Barberá, provista de un informe que había encargado tras conocer el estudio, argumentó el estado de buena salud del lago. «Las aguas son más transparentes que nunca y sus características organolépticas -olor, color y aspecto- son totalmente normales», dijo. Una afirmación que no sólo confirman los informes del laboratorio municipal y de la presidenta de la Sociedad Española de Toxicología, Guillermina Font, sino las propias angulas.
Barberá matizó que el informe conocido la semana pasada lo realizó «una catedrática de nutrición y no de toxicología» y su objeto era investigar técnicas de análisis y no estaba enfocado hacia las aguas del lago, sino en las acequias y canales que desembocan en él.
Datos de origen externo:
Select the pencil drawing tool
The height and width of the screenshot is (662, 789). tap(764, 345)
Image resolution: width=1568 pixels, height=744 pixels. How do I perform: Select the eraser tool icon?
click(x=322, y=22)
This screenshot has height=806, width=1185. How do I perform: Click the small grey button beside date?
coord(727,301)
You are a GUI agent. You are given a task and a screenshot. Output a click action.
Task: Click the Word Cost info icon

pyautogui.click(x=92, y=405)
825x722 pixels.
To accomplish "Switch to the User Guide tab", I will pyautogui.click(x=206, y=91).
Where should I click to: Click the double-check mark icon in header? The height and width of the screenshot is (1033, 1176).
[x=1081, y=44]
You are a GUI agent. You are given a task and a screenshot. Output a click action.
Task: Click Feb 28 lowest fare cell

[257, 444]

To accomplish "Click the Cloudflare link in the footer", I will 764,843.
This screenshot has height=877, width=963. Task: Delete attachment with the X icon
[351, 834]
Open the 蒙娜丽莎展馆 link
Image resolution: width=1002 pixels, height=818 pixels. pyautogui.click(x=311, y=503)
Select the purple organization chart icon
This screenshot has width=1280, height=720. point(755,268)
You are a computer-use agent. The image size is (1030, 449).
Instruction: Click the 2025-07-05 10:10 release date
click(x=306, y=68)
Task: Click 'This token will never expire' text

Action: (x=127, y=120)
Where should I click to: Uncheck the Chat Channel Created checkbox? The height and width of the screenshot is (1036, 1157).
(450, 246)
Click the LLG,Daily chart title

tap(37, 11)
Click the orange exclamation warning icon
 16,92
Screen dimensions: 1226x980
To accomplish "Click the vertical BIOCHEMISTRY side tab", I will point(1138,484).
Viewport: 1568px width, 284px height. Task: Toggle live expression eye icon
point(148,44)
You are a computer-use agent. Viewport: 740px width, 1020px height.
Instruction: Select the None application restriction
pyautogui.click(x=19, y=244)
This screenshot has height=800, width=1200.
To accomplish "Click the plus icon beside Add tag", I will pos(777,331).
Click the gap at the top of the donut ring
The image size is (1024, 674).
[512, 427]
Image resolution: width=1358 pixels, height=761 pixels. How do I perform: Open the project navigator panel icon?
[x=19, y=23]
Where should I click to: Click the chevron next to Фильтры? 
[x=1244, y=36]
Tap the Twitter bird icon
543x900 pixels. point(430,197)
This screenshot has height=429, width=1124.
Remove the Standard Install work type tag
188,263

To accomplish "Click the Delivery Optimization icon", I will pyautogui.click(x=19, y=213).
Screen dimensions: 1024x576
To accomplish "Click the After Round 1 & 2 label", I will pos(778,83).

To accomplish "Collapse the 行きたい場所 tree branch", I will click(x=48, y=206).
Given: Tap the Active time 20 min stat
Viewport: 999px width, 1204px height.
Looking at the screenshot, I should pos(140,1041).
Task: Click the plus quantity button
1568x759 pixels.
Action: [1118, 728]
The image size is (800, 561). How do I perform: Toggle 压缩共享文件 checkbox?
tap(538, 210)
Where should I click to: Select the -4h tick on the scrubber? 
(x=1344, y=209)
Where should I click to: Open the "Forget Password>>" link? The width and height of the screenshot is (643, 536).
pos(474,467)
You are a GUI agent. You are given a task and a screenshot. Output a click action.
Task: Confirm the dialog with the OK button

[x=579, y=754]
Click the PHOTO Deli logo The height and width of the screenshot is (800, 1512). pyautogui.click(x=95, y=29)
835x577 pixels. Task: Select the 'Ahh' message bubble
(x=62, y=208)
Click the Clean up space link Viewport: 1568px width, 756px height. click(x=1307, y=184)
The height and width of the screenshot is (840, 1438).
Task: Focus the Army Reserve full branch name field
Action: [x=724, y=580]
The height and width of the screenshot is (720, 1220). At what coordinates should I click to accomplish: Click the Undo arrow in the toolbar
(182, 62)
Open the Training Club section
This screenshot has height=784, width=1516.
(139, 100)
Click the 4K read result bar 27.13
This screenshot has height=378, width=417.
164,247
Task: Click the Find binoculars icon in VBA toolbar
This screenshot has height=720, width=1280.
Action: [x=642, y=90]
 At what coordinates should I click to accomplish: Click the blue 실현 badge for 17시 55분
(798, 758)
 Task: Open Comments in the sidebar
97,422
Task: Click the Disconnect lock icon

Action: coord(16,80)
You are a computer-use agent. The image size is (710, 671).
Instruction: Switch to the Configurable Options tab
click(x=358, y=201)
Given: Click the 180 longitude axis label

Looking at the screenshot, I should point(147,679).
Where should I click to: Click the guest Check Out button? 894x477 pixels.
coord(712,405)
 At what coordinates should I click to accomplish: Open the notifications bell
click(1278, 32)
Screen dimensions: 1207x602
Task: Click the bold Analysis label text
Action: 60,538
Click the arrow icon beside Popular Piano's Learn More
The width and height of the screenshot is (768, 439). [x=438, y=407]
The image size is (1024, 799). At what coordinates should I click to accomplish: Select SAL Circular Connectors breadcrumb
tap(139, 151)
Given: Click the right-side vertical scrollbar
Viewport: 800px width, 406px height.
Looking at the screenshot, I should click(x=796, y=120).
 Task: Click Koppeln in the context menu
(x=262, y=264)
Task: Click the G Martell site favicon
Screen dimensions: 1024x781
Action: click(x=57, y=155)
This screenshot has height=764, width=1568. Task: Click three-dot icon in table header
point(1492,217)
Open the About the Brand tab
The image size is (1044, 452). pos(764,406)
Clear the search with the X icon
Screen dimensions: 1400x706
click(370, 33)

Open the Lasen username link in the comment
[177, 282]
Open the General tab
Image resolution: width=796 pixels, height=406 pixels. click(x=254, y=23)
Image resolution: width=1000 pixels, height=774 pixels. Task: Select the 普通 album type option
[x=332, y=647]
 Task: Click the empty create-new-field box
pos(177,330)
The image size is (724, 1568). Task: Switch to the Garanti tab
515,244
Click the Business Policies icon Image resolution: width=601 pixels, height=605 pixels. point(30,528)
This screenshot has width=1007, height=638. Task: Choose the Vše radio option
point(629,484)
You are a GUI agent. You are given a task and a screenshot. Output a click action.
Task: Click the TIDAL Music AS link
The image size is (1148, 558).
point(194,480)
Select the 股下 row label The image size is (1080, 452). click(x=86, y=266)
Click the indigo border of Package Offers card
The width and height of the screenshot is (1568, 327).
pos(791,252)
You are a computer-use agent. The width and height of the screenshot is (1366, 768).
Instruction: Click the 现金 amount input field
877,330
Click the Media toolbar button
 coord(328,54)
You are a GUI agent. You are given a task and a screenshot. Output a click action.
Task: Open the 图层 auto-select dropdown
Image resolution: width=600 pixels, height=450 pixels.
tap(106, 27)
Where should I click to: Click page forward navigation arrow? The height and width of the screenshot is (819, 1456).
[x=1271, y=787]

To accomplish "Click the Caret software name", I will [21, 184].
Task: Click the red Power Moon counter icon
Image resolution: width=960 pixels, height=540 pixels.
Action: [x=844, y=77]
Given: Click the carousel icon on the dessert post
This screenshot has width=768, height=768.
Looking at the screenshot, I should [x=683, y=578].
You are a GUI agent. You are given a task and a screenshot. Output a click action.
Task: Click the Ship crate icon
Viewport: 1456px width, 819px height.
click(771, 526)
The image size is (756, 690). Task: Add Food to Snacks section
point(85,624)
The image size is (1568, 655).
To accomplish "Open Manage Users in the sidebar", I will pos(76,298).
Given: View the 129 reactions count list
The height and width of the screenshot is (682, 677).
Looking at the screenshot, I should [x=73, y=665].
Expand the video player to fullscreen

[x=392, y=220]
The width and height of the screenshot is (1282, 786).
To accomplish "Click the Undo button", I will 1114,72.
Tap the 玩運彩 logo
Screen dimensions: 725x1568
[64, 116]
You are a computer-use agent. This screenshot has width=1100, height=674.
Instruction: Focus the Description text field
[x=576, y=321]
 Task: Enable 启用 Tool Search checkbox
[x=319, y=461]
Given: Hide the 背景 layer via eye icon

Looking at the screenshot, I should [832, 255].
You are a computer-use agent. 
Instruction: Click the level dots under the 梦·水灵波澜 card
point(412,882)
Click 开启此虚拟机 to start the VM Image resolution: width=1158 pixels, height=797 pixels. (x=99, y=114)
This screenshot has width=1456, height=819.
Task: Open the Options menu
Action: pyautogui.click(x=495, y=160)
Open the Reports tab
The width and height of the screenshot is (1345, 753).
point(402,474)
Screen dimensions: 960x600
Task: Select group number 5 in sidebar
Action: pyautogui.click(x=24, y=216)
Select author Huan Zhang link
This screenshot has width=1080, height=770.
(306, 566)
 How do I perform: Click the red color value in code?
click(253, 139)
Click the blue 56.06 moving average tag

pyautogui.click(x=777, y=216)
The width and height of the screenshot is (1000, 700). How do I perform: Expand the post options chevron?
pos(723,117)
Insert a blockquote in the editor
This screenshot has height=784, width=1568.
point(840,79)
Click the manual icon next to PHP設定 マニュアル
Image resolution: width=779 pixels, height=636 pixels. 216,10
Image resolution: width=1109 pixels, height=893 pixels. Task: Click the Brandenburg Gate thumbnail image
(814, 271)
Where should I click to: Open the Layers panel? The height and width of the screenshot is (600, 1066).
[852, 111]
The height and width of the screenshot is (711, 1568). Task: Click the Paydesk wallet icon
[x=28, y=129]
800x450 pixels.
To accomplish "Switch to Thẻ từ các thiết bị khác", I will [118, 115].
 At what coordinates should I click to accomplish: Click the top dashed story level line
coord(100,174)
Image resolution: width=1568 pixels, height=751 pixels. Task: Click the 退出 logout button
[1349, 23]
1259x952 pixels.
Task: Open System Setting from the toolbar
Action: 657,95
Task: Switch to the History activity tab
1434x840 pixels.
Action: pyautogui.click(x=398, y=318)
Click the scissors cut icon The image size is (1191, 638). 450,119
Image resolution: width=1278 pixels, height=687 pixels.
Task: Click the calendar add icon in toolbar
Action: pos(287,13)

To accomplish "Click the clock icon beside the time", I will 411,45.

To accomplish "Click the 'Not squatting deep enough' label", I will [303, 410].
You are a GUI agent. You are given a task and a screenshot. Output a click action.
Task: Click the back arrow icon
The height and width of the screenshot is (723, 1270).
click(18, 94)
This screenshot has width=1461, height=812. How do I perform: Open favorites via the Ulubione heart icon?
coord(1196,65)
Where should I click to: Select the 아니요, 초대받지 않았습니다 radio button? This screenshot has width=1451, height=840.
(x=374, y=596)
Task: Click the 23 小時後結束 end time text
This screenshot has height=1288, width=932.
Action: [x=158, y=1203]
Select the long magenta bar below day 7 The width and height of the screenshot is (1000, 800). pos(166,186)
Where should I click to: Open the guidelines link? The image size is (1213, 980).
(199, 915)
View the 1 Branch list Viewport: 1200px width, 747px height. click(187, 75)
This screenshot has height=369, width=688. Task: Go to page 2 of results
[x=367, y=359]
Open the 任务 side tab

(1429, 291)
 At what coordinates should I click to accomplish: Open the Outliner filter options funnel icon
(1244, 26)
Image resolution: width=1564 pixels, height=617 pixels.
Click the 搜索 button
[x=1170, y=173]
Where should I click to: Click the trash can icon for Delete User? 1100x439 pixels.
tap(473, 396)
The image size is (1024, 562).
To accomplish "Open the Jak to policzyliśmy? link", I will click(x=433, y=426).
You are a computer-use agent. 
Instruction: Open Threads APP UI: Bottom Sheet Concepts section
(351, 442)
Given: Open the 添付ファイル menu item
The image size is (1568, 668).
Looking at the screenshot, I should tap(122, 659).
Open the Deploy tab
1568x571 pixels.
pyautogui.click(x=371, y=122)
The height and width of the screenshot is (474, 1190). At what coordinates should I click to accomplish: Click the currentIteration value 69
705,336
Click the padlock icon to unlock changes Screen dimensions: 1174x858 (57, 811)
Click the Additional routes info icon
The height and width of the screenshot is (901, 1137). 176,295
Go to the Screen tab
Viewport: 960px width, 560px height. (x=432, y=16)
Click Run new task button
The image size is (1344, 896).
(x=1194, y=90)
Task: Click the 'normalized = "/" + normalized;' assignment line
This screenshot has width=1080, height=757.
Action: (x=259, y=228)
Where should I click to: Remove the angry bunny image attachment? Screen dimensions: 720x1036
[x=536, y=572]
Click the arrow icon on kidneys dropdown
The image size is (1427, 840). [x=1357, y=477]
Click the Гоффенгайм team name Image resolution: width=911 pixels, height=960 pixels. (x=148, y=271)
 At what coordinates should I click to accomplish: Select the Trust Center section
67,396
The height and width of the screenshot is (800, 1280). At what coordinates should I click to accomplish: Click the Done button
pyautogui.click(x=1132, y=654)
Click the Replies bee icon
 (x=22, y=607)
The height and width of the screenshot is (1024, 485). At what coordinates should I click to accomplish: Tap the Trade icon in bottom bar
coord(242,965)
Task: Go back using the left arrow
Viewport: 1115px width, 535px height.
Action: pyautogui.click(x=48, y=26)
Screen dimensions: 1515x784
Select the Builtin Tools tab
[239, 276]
Además, advirtió de que el contenido de los informes no eran extrapolables a toda la Albufera « porque se hicieron en los canales y acequias y no en su propia agua», matizó.
Pero lo que sí que quiso dejar claro Barberá es a quien correspondía la responsabilidad del cuidado de las aguas del lago.
«El Seprona y la Delegación del Gobierno deben ser los responsables de vigilar por el mantenimiento de las aguas del lago, así como los ayuntamientos que también deben cuidar por el mantenimiento de los canales y acequias que vierten al lago», aseguró y exigió a la Delegación asumir su deber de evitar el tráfico de drogas.